Roles, voice types, premiere cast
| Role | Voice type | Premiere cast, 28 January 1916 (Conductor: Ethel Smyth) |
|---|---|---|
| Mrs Waters | soprano | Rosina Buckman |
| Harry Benn | tenor | Courtice Pounds |
| Ned Travers | baritone | Frederick Ranalow |
| Policeman | bass-baritone | Arthur Wynn |
| Mary-Ann | (spoken) | Norah Roy |
| Male chorus 'Two cats' |  | M. Voxo |

== Synopsis ==
Place: England
Time: 20th century

===Part One===
Mrs Waters is a widow running a lonely country inn called "The Beehive". She has no wish to remarry. Among her customers is a retired boatswain, Harry Benn. After rejecting his latest offers of marriage, she goes off on an errand, leaving him minding the pub. He decides on a plot to win her heart, and sets it in motion when Ned Travers, a broke ex-soldier, comes in. Benn persuades him to pretend to burgle the inn, so that Benn can play the heroic rescuer.

===Part Two===
That night, Travers breaks in. Seeing Mrs Waters come down the stairs with a gun, he hides in a cupboard, and she locks him in. When she threatens to shoot, he tells her the truth and agrees to help her get revenge. She discharges the gun and screams for help, while Travers hides upstairs. Benn rushes in, but is horrified when she tells him she has killed the burglar. She sends Benn outside to dig a grave. Overcome with remorse, he gives himself up to a passing policeman. They come inside, only to find Travers alive and well, and depart in confusion. Mrs Waters is left alone with the charming Travers, and her opposition to marriage starts to weaken.

== Recordings ==
On 2 October 1916, Smyth conducted excerpts from the opera with members of the original cast. From Part One, the overture (featuring Gilbert Barton and W. Gordon Walker, piccolos), “When rocked on the billows” (Courtice Pounds), “The Keeper” (Barton and Gordon Walker), “A friend and I were on a pier” (Frederick Ranalow), “Contrariness - What if I were young again” (Rosina Buckman). From Part Two, “Oh! dear, if I had known” (Buckman and Ranalow), “The first thing to do is get rid of the body” (Buckman, Pounds and Ranalow) and “When the sun is setting” (Buckman and Ranalow). The recordings were issued by His Master's Voice as “Overture” (parts 1 & 2, D. 445), “When rocked on the billows” (D. 446), “The Keeper” (D. 448), “A friend and I were on a pier” (D. 447), (a) “Contrariness” (b) “What if I were young again” (D. 448), “Oh! dear, if I had known” (D. 448), “The first thing to do is get rid of the body” (D. 447), “When the sun is setting” (D. 447).

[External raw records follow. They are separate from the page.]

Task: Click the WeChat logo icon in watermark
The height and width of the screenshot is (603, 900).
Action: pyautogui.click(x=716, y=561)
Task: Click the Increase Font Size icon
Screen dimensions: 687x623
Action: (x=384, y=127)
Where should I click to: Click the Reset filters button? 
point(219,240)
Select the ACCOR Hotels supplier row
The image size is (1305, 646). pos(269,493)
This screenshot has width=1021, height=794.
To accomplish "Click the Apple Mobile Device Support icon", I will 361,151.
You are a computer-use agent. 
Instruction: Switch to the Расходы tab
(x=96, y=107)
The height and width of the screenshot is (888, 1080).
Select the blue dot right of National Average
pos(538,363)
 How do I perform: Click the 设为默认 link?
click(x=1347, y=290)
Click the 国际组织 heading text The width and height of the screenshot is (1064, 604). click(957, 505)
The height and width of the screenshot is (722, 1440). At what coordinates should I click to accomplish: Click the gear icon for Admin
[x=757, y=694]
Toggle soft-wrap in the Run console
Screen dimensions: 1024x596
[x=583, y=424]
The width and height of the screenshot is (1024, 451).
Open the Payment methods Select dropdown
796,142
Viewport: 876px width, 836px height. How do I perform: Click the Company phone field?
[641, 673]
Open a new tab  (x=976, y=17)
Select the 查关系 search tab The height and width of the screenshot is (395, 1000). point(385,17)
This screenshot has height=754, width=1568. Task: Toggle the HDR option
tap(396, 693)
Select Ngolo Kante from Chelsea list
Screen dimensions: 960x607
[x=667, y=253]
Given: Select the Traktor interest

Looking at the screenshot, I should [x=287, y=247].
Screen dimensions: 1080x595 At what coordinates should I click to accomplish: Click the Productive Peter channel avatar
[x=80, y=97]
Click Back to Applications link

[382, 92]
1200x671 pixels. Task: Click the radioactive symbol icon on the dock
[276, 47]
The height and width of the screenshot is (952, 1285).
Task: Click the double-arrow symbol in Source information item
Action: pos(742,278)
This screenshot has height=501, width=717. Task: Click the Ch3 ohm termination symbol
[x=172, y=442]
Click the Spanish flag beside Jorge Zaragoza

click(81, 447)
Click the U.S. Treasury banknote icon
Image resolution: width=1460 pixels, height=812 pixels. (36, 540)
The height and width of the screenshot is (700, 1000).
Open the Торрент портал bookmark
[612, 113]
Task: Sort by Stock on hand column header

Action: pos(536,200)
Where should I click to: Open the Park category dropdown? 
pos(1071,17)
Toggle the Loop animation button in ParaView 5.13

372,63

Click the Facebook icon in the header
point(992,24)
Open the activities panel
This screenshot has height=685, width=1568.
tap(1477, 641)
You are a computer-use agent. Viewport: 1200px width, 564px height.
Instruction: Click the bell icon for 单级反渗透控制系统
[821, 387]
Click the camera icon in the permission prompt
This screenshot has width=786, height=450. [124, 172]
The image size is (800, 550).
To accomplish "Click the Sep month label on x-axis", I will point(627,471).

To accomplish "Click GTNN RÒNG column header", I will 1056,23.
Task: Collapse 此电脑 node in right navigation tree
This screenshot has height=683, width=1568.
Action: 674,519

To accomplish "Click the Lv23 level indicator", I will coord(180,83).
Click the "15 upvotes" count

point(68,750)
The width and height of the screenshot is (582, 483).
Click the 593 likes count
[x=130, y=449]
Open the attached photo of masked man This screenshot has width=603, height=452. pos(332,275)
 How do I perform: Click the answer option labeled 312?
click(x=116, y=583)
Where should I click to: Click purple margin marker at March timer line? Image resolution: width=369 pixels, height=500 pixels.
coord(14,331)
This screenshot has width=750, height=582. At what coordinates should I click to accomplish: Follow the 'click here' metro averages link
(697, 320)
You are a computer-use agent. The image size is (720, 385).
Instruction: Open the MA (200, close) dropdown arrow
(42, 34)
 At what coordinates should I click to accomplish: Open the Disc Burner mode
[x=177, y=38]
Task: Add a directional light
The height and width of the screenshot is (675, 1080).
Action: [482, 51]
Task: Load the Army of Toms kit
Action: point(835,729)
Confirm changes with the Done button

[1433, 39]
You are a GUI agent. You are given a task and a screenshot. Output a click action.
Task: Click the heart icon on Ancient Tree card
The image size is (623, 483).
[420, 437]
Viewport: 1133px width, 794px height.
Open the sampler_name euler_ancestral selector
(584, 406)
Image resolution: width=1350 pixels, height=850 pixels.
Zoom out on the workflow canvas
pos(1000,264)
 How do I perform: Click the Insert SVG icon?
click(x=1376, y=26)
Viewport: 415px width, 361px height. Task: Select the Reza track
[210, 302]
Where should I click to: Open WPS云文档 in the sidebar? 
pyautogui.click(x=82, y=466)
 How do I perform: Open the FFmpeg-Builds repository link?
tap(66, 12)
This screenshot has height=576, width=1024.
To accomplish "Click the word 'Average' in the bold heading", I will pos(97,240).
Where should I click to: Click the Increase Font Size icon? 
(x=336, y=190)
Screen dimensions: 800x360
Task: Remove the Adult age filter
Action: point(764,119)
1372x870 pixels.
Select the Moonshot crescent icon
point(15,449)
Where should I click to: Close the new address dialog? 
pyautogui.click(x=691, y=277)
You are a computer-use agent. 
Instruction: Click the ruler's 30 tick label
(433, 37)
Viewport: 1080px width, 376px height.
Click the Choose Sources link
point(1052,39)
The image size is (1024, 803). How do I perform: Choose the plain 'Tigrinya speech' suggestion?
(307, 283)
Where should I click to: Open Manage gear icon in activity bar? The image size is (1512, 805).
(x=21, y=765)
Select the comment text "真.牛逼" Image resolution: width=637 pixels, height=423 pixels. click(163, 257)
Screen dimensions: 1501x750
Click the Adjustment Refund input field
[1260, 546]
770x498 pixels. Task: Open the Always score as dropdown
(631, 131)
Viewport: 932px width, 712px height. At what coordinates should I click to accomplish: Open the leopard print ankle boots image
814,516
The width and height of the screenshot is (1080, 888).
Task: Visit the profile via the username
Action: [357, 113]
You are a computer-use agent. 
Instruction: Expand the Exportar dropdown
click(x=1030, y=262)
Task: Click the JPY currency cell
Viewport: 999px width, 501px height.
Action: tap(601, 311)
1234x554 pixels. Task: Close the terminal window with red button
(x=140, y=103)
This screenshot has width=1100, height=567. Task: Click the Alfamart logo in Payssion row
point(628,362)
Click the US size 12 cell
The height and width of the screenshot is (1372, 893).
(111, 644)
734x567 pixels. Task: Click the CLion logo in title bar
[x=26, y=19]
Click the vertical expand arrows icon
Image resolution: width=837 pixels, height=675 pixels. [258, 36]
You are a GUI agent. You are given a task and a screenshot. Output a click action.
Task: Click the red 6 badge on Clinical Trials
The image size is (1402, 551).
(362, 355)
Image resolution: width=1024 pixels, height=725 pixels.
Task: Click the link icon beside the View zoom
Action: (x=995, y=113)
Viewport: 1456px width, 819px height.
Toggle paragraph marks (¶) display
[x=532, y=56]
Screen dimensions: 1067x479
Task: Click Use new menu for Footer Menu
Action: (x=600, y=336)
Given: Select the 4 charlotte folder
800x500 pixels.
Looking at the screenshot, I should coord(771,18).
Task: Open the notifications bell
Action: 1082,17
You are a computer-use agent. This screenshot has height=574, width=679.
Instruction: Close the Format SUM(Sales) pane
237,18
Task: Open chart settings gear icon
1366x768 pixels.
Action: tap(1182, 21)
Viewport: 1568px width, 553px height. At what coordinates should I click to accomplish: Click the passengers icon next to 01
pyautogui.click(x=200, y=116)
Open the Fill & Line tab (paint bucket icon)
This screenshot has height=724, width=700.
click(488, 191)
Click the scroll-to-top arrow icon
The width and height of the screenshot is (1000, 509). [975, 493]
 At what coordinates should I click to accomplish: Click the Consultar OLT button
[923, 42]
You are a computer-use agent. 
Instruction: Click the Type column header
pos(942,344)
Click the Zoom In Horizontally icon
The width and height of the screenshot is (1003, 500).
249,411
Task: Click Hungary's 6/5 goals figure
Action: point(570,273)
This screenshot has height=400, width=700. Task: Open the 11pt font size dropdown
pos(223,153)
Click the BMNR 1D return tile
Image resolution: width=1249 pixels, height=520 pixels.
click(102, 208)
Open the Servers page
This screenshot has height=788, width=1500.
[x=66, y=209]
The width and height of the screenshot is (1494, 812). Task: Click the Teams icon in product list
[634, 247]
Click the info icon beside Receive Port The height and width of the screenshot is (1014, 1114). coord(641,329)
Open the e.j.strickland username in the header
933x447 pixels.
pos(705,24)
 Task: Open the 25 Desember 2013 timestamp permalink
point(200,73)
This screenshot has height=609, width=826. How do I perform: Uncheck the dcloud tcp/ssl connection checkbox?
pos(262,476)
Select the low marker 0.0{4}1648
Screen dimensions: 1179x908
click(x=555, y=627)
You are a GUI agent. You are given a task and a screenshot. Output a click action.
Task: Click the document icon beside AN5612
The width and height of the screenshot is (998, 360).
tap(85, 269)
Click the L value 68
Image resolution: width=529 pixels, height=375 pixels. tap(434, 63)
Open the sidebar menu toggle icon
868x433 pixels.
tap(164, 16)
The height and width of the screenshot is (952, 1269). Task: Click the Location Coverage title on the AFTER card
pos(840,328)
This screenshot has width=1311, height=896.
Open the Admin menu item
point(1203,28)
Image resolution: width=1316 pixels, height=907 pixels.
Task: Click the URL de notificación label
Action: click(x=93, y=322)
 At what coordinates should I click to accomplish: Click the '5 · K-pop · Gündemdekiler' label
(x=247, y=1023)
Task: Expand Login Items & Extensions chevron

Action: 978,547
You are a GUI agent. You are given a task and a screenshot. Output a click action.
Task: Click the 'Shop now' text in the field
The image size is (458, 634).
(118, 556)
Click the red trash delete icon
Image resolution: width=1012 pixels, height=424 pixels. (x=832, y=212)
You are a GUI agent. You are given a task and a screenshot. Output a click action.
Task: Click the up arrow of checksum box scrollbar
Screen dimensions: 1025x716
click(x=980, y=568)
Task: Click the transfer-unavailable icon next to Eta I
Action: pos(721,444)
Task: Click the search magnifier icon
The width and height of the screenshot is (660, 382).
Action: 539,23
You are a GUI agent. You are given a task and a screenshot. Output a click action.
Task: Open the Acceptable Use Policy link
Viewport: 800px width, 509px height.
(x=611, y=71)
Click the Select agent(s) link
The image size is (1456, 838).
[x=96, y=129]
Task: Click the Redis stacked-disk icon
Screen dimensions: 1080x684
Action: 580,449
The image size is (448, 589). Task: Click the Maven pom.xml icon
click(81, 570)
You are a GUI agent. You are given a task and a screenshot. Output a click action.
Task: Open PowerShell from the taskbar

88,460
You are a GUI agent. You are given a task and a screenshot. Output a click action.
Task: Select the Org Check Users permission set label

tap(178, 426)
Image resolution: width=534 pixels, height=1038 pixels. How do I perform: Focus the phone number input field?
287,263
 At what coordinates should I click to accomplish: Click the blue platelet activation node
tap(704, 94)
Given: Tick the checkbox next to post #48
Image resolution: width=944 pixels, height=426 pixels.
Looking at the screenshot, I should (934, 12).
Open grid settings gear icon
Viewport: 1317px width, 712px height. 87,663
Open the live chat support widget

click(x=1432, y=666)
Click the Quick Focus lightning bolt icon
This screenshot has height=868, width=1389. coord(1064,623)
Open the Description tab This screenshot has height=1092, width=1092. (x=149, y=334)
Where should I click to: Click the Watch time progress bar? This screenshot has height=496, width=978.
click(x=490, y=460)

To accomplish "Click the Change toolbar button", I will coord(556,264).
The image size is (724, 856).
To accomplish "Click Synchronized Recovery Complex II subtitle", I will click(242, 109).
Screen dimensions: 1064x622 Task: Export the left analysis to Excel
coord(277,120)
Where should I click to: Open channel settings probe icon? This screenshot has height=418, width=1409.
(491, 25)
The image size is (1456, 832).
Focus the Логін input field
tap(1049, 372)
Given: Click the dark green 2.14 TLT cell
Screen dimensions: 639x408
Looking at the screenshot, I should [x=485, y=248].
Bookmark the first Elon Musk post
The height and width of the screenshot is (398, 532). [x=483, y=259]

The first complete, modern recording of the 75-minute opera was released by Retrospect Opera in July 2016, conducted by the Smyth interpreter and champion Odaline de la Martinez. This two-CD release also includes transfers of all of the excerpts from the opera recorded by Smyth in 1916.

The overture features on recordings by the Bournemouth Symphony Orchestra conducted by Ronald Corp (Dutton Laboratories, CDLX 7276), and by the BBC National Orchestra of Wales conducted by Rumon Gamba (Chandos, CHAN 10898).

Two arias sung by Mrs Waters ("What if I were young again" and "Suppose you mean to do a given thing") have been recorded by EMI as part of a CD of Ethel Smyth's music.